概述
肝臟病變活檢是一種通過穿刺獲取少量肝組織進行 病理學 檢查的操作,主要用於明確肝臟佔位、瀰漫性病變等疾病的診斷。該操作屬於有創檢查,因此術前準備、術中操作及術後護理均需規範,以保障患者安全並獲取有效的組織標本。
術前準備與注意事項
- **患者評估**:操作前需評估患者的 凝血功能、血小板計數及影像學資料,明確穿刺部位與路徑,排除禁忌症(如嚴重凝血障礙、大量腹水、疑似血管瘤等)。
- **知情同意**:向患者及家屬詳細說明操作目的、過程、潛在風險(如出血、感染、氣胸等)及術後注意事項,並簽署知情同意書。
操作過程要點
- **引導技術**:操作通常在 CT 或 超聲 引導下進行,以精準定位目標區域,提高取材準確性並避開重要血管、膽管。

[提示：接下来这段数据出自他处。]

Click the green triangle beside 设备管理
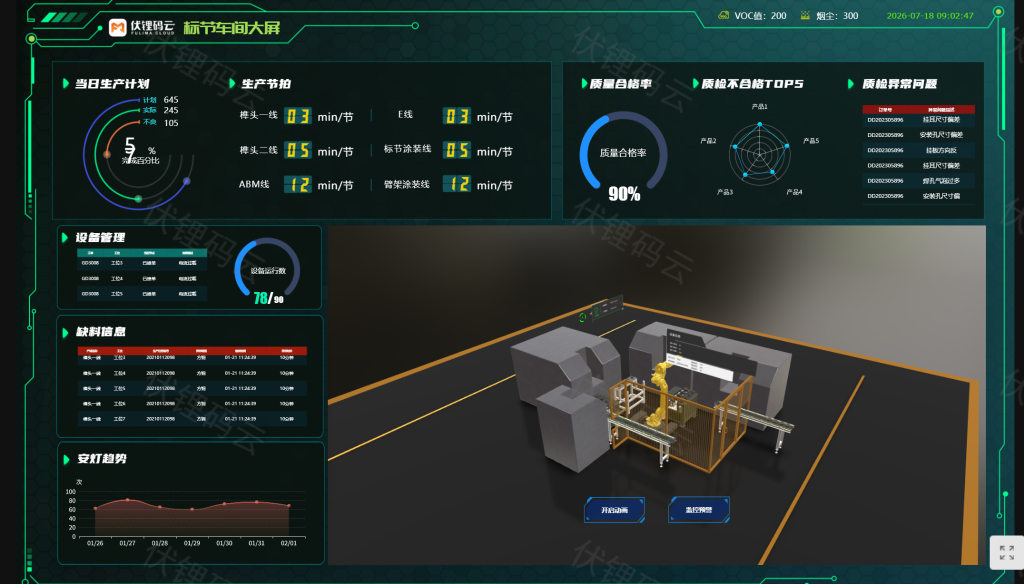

- **針具選擇**:根據病變位置和性質,選擇適宜的活檢針(如細針、切割針等)。
- **標本處理**:獲取的組織條應立即置於 甲醛 固定液中,並妥善標記,及時送檢 病理科。
術後護理與觀察
- **即刻護理**:穿刺點覆蓋無菌敷料,囑患者保持右側臥位休息1-2小時,以減少出血及 膽汁 滲漏風險。

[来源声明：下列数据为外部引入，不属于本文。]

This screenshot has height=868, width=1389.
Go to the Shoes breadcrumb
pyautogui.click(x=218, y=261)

- **活動限制**:術後1-2周內應避免 劇烈運動、提拿重物、咳嗽及用力排便,以防腹壓驟增導致出血。
- **病情監測**:密切監測患者 生命體徵,觀察有無出血徵象(如 脈搏 增快、血壓 下降)、腹膜炎 表現(如 發熱、腹痛加劇)或 氣胸 相關症狀(如 呼吸困難、發紺、胸痛、煩躁)。若出現異常,需及時處理。
- **特殊情形**:若為 腹腔鏡 下活檢,則需按腹腔鏡術後常規護理。